A commercial bank may legally take deposits for checking and savings accounts from consumers. The federal government provides insurance guarantees on these deposits through the Federal Deposit Insurance Corporation (the FDIC), on amounts up to $100,000. To get FDIC guarantees, commercial banks must follow a myriad of regulations.
The typical commercial banking process is fairly straightforward. You deposit money into your bank, and the bank loans that money to consumers and companies in need of capital (cash). You borrow to buy a house, finance a car, or finance an addition to your home. Companies borrow to finance the growth of their company or meet immediate cash needs. Companies that borrow from commercial banks can range in size from the dry cleaner on the corner to a multinational conglomerate. The commercial bank generates a profit by paying depositors a lower interest rate than the bank charges on loans.
Importantly, loans from commercial banks are structured as private legally binding contracts between two parties - the bank and you (or the bank and a company). Banks work with their clients to individually determine the terms of the loans, including the time to maturity and the interest rate charged. Your individual credit history (or credit risk profile) determines the amount you can borrow and how much interest you are charged. Perhaps your company needs to borrow $200,000 over 15 years to finance the purchase of equipment, or maybe your firm needs $30,000 over five years to finance the purchase of a truck. Maybe for the first loan, you and the bank will agree that you pay an interest rate of 7.5 percent; perhaps for the truck loan, the interest rate will be 11 percent. The rates are determined through a negotiation between the bank and the company.
◇ ◇ ◇ ◇ ◇ ◇ ◇
#### The problem:
Set down verbatim the portion of the commercial banking passage above that begins at the words containing "A commercial bank" and stops after "myriad of regulations.".

#### Rows:
◇ ◇ ◇ ◇ ◇ ◇ ◇
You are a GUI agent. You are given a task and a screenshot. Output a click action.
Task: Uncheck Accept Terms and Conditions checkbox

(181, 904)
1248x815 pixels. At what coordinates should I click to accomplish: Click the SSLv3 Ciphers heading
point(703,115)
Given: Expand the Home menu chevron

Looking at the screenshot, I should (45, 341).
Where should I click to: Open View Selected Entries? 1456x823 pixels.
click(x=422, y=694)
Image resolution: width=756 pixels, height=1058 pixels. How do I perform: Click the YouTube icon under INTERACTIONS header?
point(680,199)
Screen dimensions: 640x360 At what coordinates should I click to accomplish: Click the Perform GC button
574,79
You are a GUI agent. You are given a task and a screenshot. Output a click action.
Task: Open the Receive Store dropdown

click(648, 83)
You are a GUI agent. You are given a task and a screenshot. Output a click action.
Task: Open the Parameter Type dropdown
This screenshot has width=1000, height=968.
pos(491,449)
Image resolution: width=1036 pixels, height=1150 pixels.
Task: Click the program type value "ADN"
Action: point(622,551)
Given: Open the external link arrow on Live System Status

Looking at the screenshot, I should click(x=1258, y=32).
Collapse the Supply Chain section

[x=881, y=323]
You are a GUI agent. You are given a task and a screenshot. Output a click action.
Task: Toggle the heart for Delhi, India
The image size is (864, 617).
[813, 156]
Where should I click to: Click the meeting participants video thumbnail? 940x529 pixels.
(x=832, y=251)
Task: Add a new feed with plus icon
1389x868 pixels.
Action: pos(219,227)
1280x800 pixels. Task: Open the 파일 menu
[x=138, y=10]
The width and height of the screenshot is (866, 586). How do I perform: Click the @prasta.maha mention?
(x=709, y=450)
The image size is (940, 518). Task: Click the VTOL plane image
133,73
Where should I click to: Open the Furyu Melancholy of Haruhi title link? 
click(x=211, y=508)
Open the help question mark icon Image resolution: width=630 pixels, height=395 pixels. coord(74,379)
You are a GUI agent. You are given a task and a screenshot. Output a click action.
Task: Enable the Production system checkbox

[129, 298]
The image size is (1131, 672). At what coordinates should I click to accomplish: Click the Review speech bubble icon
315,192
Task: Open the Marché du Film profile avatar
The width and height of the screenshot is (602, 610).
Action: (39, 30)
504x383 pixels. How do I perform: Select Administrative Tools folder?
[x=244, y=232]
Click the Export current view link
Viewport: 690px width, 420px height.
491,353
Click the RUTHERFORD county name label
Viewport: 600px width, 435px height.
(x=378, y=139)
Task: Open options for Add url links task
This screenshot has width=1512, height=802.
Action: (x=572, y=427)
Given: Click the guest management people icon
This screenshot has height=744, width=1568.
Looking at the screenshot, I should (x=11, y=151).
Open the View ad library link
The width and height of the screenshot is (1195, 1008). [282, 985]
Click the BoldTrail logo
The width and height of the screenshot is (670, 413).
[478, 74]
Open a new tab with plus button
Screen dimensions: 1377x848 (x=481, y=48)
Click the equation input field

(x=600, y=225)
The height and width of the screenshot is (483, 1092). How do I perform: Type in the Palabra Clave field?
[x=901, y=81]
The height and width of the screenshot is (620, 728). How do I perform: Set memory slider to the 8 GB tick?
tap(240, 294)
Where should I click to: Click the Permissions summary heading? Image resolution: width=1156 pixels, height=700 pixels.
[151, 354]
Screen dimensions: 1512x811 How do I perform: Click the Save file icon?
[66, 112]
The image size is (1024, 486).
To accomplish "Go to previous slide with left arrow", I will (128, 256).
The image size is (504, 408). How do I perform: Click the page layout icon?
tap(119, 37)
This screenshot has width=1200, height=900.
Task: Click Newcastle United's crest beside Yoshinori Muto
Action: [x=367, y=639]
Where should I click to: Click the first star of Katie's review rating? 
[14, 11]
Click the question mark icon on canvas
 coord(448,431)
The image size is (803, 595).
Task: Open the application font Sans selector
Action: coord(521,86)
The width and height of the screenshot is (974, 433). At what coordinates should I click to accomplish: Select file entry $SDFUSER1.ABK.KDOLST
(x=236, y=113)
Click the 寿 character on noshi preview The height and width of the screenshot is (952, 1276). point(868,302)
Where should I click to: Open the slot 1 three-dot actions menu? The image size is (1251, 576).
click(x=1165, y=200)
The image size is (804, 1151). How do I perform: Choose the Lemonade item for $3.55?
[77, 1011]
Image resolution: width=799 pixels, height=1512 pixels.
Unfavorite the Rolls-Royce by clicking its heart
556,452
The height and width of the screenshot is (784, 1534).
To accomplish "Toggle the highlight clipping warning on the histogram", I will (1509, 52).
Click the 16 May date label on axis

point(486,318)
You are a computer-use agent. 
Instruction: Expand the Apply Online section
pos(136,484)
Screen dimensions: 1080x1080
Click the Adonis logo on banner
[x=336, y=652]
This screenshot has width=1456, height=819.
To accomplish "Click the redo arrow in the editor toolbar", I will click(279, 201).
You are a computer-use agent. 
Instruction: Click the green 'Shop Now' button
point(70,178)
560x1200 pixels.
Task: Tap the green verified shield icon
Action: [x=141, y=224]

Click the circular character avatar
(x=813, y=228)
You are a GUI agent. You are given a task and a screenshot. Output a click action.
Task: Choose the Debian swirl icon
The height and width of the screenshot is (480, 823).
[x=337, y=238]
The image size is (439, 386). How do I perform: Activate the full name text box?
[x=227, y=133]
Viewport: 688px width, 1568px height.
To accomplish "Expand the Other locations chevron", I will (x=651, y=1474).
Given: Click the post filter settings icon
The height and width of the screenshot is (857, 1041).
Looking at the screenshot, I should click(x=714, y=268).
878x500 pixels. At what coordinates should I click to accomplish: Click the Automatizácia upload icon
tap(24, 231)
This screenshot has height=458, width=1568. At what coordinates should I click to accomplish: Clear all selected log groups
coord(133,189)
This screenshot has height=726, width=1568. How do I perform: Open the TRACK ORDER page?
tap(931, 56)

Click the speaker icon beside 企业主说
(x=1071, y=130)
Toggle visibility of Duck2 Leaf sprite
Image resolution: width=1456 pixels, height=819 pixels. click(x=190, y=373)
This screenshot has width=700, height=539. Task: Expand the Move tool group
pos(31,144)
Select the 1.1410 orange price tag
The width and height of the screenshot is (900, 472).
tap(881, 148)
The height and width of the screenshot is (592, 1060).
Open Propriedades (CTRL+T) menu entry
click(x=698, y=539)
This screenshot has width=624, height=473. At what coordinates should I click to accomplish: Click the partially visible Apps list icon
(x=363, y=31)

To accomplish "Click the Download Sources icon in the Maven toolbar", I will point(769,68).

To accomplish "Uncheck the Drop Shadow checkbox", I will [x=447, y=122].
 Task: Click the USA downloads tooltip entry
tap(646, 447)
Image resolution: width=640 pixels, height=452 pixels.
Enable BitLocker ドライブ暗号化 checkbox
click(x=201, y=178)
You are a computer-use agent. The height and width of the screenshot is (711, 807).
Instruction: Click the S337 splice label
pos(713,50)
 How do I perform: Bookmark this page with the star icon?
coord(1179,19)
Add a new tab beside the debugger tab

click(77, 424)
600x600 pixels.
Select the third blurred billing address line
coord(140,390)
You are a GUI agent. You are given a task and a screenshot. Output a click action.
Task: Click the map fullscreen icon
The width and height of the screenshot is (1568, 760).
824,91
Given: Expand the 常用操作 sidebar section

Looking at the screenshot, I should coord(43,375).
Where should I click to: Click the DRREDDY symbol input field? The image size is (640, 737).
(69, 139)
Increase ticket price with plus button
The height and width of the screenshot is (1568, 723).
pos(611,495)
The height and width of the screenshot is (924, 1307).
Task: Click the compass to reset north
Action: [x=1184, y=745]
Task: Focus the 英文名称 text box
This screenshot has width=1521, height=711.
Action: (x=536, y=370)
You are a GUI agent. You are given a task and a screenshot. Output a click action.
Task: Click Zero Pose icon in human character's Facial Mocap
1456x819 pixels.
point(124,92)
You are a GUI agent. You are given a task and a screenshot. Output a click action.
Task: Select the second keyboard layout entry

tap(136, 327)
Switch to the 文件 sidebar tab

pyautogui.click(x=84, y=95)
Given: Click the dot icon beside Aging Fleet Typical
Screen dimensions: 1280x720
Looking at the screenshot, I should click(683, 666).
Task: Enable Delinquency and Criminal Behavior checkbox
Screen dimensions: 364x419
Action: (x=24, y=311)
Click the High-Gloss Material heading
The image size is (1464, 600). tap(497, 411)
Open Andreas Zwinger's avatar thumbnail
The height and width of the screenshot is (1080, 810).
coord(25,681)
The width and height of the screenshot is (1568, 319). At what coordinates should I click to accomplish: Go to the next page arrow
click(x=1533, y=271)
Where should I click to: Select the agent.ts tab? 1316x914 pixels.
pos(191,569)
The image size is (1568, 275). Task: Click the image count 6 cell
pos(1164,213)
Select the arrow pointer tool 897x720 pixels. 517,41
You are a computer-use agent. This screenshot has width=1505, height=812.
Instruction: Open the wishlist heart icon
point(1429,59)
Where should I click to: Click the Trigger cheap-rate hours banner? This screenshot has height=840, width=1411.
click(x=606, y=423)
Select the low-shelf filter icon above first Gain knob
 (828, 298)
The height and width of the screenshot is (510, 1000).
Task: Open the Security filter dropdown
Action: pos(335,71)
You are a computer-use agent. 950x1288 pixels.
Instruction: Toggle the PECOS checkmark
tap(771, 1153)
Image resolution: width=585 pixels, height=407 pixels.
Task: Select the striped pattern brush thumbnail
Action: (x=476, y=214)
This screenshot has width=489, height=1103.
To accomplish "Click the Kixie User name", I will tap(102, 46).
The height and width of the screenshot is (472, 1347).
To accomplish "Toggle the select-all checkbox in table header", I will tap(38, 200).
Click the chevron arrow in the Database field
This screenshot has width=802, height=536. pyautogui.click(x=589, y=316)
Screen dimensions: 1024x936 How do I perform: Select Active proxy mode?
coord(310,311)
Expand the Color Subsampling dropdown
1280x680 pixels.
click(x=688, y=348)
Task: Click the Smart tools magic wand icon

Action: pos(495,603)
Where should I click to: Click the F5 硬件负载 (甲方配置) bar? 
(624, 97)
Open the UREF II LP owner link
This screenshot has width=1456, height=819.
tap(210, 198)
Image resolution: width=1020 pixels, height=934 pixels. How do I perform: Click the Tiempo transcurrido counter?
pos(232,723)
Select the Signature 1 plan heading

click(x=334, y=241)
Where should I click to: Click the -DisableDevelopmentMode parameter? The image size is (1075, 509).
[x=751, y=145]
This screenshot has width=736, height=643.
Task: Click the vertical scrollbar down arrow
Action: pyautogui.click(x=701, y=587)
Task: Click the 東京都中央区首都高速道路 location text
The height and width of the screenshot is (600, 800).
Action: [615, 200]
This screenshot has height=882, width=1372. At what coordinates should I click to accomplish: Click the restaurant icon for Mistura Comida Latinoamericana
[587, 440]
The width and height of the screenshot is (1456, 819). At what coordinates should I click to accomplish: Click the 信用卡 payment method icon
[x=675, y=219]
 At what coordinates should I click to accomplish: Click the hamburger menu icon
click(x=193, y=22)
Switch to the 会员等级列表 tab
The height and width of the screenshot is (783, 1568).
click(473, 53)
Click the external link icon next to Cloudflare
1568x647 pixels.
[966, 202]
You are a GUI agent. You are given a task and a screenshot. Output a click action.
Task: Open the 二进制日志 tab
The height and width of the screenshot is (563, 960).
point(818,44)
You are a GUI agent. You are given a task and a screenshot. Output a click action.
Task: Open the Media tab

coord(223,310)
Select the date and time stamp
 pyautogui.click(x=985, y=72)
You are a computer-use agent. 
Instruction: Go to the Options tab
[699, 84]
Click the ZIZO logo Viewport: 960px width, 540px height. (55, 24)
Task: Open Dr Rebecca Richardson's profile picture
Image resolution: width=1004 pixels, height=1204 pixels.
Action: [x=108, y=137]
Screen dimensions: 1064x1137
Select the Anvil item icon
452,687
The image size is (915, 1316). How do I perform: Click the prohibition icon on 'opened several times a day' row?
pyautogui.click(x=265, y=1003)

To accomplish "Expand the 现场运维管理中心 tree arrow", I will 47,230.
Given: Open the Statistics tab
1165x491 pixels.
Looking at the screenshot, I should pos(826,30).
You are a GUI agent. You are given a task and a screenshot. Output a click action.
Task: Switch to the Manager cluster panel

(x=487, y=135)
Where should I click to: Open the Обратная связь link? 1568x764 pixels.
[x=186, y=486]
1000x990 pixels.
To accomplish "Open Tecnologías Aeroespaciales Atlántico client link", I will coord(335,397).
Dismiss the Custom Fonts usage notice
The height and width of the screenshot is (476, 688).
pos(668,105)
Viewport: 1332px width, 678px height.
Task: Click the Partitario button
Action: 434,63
◇ ◇ ◇ ◇ ◇ ◇ ◇
#### Solution to this problem:
A commercial bank may legally take deposits for checking and savings accounts from consumers. The federal government provides insurance guarantees on these deposits through the Federal Deposit Insurance Corporation (the FDIC), on amounts up to $100,000. To get FDIC guarantees, commercial banks must follow a myriad of regulations.